Clarity Co. Consulting, LLC v. Gabriel
Decision Date | 12 April 2022 |
Docket Number | 2d Civil No. B311823 |
Citation | 77 Cal.App.5th 454,292 Cal.Rptr.3d 532 |
Parties | CLARITY CO. CONSULTING, LLC, Plaintiff and Respondent, v. Larry GABRIEL, Defendant and Appellant. |
Court | California Court of Appeals Court of Appeals |
Jenkins Mulligan & Gabriel and Daniel J. Mulligan, for Defendant and Appellant.
Keller, Fishback & Jackson and Stephen M. Fishback, Dan C. Bolton ; The Arkin Law Firm and Sharon J. Arkin, for Plaintiff and Respondent.
This appeal illustrates an attorney's misuse of the anti-SLAPP statute. ( Code of Civ. Proc. § 425.16.)1 "[H]owever efficacious the anti-SLAPP procedure may be in the right case, it can be badly abused in the wrong one, resulting in substantial cost—and prejudicial delay." ( Grewal v. Jammu (2011) 191 Cal.App.4th 977, 981, 119 Cal.Rptr.3d 835.) This is the wrong case. Appellant was given more than adequate notice in the trial court that his anti-SLAPP motion was not designed for this contractual dispute. He has been given the same notice on appeal. The warnings should have given him pause. They did not.
What we said over twenty years ago is as true today as it was then: ( Estate of Gilkison (1998) 65 Cal.App.4th 1443, 1449-1450, 77 Cal.Rptr.2d 463.)
Respondent Clarity Co. Consulting, LLC, and ONclick Healthcare, Inc. (ONclick), entered into a written contract whereby respondent agreed to provide services to ONclick on an hourly basis. ONclick "is a start-up health care company that was formed in 2019." Appellant Larry Gabriel, a licensed California attorney, is the General Counsel of ONclick.
ONclick did not pay for the services rendered. So respondent filed a complaint alleging an ordinary breach of contract action and related causes of action against ONclick, appellant, and other persons associated with ONclick. Acting in his individual capacity, appellant filed a special motion to strike the complaint as a strategic lawsuit against public participation (SLAPP). The other defendants did not join in the motion. The motion was denied. This appeal is from the trial court's orders denying the motion and awarding respondent its attorney fees as a sanction for making a frivolous anti-SLAPP motion. ( § 425.16, subd. (c)(1).)

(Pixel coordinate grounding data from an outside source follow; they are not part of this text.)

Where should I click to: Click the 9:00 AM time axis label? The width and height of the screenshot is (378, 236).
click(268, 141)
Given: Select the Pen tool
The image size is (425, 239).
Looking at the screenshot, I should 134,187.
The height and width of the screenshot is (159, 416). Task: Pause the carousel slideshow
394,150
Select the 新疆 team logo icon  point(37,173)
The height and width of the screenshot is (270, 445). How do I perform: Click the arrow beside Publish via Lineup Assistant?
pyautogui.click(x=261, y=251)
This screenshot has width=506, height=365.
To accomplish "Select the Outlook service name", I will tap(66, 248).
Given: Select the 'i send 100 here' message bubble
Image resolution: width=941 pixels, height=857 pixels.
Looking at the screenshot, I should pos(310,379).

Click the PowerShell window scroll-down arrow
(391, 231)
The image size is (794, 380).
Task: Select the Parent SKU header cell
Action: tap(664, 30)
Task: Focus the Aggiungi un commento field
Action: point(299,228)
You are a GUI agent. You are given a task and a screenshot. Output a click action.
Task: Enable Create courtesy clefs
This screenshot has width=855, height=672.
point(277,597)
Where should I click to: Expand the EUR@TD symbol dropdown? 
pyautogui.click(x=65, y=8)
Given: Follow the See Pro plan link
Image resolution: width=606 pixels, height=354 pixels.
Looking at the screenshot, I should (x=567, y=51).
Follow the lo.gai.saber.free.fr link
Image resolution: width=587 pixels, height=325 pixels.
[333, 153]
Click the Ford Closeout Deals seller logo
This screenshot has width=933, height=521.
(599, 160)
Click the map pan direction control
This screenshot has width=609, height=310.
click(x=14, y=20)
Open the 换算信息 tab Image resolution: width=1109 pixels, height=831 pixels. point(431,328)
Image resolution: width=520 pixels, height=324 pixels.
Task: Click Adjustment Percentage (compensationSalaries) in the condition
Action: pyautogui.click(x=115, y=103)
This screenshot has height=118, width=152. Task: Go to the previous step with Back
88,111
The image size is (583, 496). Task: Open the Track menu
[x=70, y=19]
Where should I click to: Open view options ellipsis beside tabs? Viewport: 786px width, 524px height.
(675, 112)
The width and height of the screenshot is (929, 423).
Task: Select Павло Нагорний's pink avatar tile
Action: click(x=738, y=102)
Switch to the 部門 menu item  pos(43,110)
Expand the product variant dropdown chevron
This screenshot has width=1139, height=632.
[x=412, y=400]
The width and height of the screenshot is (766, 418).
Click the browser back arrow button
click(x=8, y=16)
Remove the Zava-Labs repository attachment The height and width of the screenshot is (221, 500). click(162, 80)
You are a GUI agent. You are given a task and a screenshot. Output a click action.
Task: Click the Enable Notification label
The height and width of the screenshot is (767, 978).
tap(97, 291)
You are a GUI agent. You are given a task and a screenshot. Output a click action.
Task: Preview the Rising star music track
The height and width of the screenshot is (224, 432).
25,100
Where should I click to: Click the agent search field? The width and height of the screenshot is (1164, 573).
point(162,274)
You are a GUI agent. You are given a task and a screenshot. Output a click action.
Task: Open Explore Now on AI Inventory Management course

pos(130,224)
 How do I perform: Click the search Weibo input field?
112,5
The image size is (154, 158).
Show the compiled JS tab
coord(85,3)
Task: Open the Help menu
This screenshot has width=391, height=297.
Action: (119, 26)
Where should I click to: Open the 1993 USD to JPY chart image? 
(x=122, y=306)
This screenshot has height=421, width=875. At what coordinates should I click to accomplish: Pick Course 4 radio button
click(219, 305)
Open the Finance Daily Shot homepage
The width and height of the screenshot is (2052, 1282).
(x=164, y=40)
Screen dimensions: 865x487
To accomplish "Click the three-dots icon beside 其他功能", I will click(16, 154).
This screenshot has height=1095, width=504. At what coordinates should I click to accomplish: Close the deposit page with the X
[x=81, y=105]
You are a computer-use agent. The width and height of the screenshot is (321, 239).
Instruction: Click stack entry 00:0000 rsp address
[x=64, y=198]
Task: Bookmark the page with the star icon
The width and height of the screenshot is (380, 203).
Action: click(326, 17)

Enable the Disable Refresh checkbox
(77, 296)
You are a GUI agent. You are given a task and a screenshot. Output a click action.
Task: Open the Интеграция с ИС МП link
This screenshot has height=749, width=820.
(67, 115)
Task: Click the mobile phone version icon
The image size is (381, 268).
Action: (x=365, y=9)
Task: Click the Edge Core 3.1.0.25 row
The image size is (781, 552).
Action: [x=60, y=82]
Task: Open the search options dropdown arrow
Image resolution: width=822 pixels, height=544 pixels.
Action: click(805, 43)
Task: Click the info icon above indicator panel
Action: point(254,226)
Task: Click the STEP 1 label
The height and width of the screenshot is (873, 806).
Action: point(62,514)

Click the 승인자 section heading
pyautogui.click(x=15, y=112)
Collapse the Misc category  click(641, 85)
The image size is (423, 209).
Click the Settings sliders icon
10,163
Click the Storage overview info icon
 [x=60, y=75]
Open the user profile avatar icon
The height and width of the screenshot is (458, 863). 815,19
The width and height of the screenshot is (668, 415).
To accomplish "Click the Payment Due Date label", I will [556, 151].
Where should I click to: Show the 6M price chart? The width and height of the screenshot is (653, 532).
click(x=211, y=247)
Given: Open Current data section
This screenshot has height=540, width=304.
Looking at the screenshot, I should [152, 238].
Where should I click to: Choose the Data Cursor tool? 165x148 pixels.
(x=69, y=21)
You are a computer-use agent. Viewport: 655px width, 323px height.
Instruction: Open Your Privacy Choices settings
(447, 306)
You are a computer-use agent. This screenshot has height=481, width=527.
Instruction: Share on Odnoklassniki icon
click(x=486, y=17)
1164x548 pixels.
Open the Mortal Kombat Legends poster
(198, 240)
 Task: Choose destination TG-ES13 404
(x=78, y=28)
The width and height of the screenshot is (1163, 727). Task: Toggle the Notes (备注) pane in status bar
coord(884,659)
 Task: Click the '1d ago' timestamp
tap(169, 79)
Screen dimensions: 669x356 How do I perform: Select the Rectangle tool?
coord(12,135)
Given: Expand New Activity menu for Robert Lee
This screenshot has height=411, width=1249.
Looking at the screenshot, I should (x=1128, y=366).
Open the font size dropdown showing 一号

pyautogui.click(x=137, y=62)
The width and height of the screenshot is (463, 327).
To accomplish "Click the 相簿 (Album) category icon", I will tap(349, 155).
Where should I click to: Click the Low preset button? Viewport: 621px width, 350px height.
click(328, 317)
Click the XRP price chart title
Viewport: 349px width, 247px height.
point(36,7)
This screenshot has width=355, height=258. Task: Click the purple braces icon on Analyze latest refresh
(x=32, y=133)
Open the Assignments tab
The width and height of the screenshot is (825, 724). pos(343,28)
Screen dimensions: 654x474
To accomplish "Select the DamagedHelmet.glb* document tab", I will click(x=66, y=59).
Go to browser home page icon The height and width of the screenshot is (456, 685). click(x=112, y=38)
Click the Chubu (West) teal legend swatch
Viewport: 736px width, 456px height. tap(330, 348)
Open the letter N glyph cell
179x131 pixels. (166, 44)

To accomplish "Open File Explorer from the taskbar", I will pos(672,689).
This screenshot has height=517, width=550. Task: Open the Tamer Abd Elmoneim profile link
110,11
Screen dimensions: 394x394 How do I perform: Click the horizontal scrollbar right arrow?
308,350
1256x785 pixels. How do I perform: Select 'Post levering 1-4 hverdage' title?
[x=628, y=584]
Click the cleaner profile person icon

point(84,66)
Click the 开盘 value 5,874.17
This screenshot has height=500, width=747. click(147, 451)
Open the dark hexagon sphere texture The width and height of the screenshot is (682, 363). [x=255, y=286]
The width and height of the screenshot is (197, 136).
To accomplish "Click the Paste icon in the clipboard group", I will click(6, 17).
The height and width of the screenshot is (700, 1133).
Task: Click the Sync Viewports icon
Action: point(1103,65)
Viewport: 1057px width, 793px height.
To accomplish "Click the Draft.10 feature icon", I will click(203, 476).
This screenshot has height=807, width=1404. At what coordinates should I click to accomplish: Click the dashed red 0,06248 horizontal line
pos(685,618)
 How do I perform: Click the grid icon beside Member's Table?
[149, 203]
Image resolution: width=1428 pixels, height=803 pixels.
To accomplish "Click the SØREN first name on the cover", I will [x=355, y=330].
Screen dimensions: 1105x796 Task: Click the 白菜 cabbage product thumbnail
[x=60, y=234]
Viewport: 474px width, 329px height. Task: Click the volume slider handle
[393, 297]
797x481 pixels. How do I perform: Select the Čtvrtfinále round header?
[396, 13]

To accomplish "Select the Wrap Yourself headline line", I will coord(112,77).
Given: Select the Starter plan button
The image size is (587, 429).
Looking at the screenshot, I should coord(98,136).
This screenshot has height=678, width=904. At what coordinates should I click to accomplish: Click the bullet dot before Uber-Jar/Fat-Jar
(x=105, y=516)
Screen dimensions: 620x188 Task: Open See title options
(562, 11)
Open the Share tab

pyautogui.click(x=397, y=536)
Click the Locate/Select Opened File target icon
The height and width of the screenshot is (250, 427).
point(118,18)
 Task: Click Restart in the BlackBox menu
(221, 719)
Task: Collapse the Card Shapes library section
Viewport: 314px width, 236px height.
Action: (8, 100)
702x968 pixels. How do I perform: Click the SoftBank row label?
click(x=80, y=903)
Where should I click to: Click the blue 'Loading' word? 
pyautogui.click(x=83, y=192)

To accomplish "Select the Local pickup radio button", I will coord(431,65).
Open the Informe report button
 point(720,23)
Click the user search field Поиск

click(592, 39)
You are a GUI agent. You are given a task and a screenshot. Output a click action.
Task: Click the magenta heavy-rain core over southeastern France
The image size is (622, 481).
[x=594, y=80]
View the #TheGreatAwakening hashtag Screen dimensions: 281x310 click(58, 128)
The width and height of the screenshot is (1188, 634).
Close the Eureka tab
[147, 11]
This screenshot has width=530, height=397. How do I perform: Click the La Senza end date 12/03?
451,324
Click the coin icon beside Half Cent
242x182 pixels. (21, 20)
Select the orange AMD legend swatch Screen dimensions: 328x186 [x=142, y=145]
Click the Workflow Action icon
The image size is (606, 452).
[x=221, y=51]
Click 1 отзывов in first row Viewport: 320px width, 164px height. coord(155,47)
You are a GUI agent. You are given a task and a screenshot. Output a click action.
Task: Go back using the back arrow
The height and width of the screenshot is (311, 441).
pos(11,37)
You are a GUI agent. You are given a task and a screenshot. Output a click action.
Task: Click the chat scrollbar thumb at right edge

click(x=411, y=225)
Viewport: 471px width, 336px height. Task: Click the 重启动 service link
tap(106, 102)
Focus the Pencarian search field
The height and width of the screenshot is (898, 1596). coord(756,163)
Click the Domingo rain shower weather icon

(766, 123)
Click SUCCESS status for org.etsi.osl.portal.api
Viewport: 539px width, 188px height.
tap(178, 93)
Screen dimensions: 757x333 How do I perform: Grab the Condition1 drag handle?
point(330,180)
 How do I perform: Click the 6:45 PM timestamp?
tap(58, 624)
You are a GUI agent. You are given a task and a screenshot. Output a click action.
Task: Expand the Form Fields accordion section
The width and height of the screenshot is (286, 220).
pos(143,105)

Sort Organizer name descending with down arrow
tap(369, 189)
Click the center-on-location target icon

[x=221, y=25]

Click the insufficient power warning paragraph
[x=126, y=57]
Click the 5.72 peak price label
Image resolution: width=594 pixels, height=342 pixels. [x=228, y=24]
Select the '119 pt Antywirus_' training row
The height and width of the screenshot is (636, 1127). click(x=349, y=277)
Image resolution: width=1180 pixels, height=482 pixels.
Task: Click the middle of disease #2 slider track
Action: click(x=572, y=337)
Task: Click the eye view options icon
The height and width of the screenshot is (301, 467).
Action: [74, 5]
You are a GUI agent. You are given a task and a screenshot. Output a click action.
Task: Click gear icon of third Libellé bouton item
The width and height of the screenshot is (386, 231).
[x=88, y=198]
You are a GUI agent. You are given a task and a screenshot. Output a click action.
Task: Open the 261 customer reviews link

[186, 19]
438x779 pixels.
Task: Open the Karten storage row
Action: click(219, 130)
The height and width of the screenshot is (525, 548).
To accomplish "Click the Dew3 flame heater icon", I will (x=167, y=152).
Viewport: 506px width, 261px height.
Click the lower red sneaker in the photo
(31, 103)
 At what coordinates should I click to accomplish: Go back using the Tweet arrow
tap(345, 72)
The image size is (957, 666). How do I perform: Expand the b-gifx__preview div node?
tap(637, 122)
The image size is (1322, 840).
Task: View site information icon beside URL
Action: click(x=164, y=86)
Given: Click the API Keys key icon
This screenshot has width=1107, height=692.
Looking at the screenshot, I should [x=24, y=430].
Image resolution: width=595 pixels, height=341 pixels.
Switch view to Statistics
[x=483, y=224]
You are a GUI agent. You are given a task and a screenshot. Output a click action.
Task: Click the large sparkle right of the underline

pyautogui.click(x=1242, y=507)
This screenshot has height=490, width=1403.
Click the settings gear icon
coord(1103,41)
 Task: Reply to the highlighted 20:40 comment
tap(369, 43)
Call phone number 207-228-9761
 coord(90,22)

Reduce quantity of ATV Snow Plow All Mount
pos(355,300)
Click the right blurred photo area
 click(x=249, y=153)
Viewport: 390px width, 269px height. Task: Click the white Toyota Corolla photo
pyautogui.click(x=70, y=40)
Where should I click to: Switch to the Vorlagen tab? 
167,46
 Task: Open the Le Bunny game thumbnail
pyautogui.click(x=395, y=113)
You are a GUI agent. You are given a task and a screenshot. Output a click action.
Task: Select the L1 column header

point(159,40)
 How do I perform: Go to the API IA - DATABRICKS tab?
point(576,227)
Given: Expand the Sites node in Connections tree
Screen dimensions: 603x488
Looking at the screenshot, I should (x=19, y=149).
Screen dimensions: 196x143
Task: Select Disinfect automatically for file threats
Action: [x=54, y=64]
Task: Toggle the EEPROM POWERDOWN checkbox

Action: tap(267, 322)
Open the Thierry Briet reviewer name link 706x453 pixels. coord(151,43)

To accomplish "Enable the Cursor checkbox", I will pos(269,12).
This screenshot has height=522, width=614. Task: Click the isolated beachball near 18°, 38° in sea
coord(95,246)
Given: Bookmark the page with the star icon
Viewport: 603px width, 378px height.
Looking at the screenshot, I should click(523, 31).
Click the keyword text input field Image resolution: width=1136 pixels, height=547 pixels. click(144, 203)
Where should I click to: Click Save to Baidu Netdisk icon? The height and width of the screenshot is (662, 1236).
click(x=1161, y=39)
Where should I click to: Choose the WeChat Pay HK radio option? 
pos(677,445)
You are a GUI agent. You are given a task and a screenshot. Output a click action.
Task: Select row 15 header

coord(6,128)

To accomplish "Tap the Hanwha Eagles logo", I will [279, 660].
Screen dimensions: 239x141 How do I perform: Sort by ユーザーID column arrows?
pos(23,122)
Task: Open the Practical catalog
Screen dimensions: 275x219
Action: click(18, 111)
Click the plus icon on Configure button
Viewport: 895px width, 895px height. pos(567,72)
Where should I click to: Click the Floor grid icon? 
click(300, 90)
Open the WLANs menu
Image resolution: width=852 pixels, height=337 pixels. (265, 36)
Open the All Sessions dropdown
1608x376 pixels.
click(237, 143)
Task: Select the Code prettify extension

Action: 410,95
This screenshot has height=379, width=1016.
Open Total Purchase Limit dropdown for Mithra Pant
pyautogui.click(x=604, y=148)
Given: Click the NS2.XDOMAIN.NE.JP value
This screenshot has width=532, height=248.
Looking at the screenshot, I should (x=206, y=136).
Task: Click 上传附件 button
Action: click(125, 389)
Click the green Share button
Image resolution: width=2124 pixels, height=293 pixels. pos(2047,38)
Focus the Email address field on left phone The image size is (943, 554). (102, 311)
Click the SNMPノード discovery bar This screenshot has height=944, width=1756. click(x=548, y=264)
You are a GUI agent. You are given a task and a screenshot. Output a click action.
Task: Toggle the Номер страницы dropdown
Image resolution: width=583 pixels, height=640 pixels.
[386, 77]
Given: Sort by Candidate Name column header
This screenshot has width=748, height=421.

Appellant contends that the trial court erroneously determined that he had failed to satisfy the first step of the anti-SLAPP statute, i.e., he had not made a prima facie showing that respondent's causes of action were based on protected activity. He also claims that the trial court abused its discretion in awarding attorney fees incurred by respondent in opposing the anti-SLAPP motion.2
We affirm. We grant respondent's motion for sanctions for taking a frivolous appeal. We order appellant and his counsel to pay sanctions of $12,798.50 to respondent and $8,500 to the clerk of this court.
The complaint alleged: Respondent claimed that it had "sustained damages in the minimum amount of $63,500.00." The prayer for relief requested both compensatory and punitive damages.
The complaint consisted of the following six causes of action, each of which was against all defendants: (1) breach of a written contract, (2) breach of an oral agreement, (3) unjust enrichment, (4) breach of a covenant of good faith and fair dealing, (5) intentional misrepresentation, and (6) concealment.
In his opening brief, appellant claims that his motion to strike was directed at only the fifth cause of action for intentional misrepresentation and the sixth cause of action for concealment. "[T]he [m]otion was not addressed to the breach of contract action." But appellant's motion to strike expressly recited that it was directed at respondent's "complaint in its entirety." Since appellant's briefs discuss only the fifth and sixth causes of action, we limit our analysis to these causes of action.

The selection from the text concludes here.